The idea of rational, maximum use of vegetable plants is not new, but, judging by current trends, it does not fade.
With proper planning, you can harvest in the garden until late autumn. And since the choice is getting scanty closer to winter, greens and root vegetables should be used to the maximum.
As a rule, when using vegetables in the kitchen, almost a third of the crop in the form of waste has to be thrown in the trash or sent to compost. And this causes sadness for every gardener, because a lot of effort and time is spent on caring for vegetable plants. That is why the modern trend of “making the most of everything that is edible” resonated with many enthusiasts.
Food activists of the fashion trend adopted the motto nose to tail, and in relation to vegetables — leaf to root. It sounds almost revolutionary. In fact, many tips on the rational use of plant waste were in use even among our ancestors, but due to the abundance of products on store shelves, they were simply forgotten. The fact that celery greens, parsley stalks and waste after cleaning leeks or parsnips can be used for making sauces and as spicy greens for soups, every diligent housewife used to know.
With mini-heads of Brussels sprouts, remove the outer leaves – they are suitable for soup or pesto sauce. A rosette of leaves at the top of the stem can replace Savoy cabbage. But the hard stem itself is suitable exclusively for compost.
New discoveries include:
- recipes for Panna cotta dessert made from cauliflower stalks,
- chicory root chips,
- a salad of quinoa and potato peelings,
- soup of the valves of the pods of peas.
And it is not forbidden to experiment, because many vegetable plants are suitable for food entirely. In addition, often what we throw away is the most useful:
- kohlrabi leaves contain more phytonutrients and minerals than stebleplod (creative cooks often use them in their dishes, such as mini-rolls, or instead of spinach pie with salmon and cheese);
- cut off green part of leeks are especially rich in beta-carotene and valuable trace elements such as zinc;
- the thick skins of root crops of parsnip along with potassium and folic acid contains a lot of vitamins, especially C and E.
Left: the green radish is a great complement to salads.

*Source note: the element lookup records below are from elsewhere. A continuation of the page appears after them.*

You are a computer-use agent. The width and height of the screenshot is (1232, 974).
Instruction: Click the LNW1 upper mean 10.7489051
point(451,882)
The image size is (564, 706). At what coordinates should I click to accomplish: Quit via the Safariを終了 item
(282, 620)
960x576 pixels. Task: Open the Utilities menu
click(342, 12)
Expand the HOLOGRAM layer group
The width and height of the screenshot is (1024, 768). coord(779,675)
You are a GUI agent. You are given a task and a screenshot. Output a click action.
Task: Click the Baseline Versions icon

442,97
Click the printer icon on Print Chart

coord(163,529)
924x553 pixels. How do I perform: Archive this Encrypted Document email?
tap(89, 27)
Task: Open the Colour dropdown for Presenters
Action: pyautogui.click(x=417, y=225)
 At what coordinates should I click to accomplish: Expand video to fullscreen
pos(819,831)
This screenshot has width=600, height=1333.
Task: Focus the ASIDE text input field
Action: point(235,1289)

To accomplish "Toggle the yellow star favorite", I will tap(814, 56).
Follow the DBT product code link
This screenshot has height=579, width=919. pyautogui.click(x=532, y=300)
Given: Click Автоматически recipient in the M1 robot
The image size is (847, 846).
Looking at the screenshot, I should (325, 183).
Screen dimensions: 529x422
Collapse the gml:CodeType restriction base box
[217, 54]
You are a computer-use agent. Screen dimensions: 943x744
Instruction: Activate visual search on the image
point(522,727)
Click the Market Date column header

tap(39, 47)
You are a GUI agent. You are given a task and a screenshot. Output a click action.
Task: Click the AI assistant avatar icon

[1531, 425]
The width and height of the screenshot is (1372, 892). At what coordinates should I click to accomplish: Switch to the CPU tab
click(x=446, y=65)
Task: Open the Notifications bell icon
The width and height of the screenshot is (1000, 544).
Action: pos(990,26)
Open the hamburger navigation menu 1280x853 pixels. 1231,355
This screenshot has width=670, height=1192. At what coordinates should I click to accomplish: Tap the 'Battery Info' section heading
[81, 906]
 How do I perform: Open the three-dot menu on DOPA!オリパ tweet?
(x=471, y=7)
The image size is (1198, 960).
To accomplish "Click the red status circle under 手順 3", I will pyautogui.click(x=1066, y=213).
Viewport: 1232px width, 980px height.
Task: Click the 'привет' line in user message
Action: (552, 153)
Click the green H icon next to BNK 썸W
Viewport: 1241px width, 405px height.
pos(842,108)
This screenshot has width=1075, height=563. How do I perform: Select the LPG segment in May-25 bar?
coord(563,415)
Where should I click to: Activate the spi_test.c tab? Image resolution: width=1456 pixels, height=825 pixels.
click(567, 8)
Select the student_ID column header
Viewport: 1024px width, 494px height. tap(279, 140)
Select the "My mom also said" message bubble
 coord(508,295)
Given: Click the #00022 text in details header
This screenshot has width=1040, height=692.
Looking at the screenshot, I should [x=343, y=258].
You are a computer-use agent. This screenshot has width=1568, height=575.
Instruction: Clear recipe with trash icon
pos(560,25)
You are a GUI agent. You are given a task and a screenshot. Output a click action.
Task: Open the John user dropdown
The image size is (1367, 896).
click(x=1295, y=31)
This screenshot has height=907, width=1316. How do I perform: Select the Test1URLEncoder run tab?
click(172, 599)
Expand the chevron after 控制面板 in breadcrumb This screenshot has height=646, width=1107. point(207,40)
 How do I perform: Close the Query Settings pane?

And finely chopped leaves give a piquant touch to soups and salad dressings. In the center of the peeled stems of broccoli you can cook mashed like potatoes, or in conjunction with it. They are also good in raw form, if cut into strips or grate on a coarse grater. Right: leafy cabbage stalks are prepared separately from curly leaves – the first ones need to be processed thermally for longer
The leaves and stems of tomatoes, peppers, eggplants, potatoes, and other members of the Solanaceae family, on the contrary, should never be eaten. They contain the strong poison solanine, which is not destroyed even by heat treatment. This means that such plant waste is only suitable for compost.
Of course, before eating vegetable plants and herbs should be thoroughly washed. However, it is impossible to get rid of systemic pesticides that penetrate the tissues by washing them. Therefore, ideally, it is better to use your own grown vegetables in the kitchen or try to buy environmentally friendly ones.
Recipe: hummus with grunkle
For 4 servings:
- 250 g canned chickpeas (tin can)
- 40 g of grunkle (Kale)
- 2 tbsp sesame paste
- 1-2 cloves of garlic
- 1 lemon (juice and zest)
- ½ tsp salt
- 2 ½ table. spoons of olive oil
- 2 tablespoons black cumin for sprinkling
- Flip the chickpeas into a colander and allow the liquid to drain completely.
- Grunkohl wash, shake off the excess water and finely chop. Together with chickpeas and other ingredients, puree with an immersion blender. Then mix 2 tablespoons. spoons of olive oil.
- Lightly fry the black cumin in a pan.
- Transfer the hummus to a bowl or bowl. Before serving, drizzle with the remaining olive oil and sprinkle with the roasted cumin.
The Council: hummus is a hearty appetizer and should be served with pita bread or bread.